--- Begin Input for this task ---

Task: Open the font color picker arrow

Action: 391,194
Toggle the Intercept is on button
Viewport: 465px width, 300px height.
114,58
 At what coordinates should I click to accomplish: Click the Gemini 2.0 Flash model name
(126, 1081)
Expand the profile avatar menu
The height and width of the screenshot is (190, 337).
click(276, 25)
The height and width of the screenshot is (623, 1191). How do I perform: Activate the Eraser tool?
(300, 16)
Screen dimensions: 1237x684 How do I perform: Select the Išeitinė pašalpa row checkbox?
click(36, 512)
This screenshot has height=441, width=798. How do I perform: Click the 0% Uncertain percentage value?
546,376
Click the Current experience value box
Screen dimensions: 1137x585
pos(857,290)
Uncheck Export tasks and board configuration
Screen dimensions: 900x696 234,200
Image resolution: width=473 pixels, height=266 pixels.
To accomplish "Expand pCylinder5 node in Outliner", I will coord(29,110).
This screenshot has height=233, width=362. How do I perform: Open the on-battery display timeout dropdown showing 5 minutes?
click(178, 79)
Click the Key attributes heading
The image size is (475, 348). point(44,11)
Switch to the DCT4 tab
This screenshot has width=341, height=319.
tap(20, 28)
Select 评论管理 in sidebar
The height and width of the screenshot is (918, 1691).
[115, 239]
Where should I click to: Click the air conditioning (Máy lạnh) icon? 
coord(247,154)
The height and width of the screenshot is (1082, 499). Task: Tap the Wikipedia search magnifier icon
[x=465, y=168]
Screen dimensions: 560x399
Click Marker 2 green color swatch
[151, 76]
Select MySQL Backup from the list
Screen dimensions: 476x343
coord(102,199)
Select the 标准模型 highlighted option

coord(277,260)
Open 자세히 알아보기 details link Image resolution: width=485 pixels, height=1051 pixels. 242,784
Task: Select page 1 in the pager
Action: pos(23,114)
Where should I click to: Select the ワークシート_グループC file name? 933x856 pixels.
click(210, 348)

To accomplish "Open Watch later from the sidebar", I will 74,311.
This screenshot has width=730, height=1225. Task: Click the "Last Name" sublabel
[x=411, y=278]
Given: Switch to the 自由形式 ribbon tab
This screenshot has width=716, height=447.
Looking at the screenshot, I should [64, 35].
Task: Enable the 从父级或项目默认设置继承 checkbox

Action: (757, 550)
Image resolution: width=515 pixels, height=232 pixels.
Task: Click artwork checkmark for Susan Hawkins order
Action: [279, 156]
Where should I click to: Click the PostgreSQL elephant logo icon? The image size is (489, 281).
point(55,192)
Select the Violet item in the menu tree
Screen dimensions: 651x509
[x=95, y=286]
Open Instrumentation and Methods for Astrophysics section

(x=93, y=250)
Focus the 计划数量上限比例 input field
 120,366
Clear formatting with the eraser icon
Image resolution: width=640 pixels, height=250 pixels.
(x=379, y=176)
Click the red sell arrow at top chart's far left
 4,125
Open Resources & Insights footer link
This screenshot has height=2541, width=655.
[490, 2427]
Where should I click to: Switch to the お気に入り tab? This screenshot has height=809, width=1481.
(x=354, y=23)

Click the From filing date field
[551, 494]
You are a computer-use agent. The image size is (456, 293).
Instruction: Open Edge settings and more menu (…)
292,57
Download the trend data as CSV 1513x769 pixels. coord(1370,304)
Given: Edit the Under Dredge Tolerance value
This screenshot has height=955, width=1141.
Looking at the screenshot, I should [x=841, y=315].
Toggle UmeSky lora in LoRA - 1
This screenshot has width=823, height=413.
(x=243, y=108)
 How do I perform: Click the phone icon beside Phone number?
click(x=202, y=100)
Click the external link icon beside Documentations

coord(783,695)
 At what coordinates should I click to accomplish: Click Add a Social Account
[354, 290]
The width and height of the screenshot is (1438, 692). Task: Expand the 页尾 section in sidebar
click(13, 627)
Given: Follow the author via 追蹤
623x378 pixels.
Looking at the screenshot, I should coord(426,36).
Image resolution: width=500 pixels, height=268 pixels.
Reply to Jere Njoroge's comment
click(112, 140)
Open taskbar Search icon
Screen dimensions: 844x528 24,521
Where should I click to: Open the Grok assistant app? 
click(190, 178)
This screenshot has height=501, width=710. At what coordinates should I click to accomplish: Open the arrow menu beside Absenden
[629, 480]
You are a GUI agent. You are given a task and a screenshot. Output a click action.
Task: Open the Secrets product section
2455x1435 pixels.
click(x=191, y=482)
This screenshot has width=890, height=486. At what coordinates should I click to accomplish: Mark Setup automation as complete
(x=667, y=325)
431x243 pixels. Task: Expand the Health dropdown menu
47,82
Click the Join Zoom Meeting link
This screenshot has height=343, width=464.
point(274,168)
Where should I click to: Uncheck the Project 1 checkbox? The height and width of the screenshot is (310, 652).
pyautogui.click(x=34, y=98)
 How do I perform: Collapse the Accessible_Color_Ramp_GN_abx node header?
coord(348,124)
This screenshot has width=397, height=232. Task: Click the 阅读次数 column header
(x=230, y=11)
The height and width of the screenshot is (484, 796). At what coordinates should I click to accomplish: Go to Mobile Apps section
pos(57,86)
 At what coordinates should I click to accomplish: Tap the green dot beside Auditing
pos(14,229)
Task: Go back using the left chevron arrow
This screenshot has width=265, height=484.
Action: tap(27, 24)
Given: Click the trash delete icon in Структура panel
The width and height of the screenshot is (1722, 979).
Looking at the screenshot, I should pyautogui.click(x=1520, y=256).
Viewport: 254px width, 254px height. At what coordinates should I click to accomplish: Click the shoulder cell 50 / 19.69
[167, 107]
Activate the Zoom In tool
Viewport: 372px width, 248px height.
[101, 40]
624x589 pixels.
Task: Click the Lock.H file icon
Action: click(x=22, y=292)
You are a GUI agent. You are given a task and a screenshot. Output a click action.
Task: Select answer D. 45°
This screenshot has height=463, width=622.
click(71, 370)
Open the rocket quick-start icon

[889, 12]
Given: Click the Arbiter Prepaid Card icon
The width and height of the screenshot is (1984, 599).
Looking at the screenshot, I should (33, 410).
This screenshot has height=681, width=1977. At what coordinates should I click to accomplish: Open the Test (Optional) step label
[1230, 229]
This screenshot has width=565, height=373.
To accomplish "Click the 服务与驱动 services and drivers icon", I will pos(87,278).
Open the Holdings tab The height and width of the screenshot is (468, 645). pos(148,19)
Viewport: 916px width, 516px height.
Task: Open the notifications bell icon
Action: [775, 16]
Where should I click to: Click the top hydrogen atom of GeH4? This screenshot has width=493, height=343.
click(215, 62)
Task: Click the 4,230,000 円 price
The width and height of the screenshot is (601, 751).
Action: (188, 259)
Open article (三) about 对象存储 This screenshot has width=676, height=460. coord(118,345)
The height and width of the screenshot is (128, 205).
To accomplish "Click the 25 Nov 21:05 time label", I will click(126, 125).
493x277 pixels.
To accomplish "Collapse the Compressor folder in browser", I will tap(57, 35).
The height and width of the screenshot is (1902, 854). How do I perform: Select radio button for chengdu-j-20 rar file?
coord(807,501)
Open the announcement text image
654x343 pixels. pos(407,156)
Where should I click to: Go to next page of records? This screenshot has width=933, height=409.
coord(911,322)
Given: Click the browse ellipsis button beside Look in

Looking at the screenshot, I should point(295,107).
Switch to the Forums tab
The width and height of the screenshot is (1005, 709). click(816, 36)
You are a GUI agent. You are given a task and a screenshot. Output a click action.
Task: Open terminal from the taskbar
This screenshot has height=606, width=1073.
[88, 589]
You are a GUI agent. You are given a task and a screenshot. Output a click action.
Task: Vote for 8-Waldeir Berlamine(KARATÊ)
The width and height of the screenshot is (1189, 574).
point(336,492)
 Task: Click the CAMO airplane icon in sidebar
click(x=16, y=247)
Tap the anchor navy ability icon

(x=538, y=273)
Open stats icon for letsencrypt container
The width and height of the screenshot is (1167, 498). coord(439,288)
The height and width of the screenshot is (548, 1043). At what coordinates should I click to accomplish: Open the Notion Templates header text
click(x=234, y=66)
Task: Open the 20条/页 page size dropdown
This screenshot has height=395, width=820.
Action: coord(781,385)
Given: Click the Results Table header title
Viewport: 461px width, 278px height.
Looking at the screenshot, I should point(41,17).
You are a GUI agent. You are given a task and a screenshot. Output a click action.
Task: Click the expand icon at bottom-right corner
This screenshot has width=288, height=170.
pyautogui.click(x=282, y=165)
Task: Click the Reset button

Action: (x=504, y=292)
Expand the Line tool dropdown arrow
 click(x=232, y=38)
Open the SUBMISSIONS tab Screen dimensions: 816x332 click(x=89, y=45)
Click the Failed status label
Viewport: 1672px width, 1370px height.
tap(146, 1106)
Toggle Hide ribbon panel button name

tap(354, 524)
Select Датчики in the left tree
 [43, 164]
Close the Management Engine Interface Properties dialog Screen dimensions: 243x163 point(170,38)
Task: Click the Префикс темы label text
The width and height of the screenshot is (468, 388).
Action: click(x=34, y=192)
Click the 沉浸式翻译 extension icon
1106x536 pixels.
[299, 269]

--- End Input for this task ---

## Prompt:
Extract the lines from the one containing "This screenshot has height=681, width=1977." through the one containing "I will pos(87,278).", and reproduce them without any changes.

## Complete output:
This screenshot has height=681, width=1977. At what coordinates should I click to accomplish: Open the Test (Optional) step label
[1230, 229]
This screenshot has width=565, height=373.
To accomplish "Click the 服务与驱动 services and drivers icon", I will pos(87,278).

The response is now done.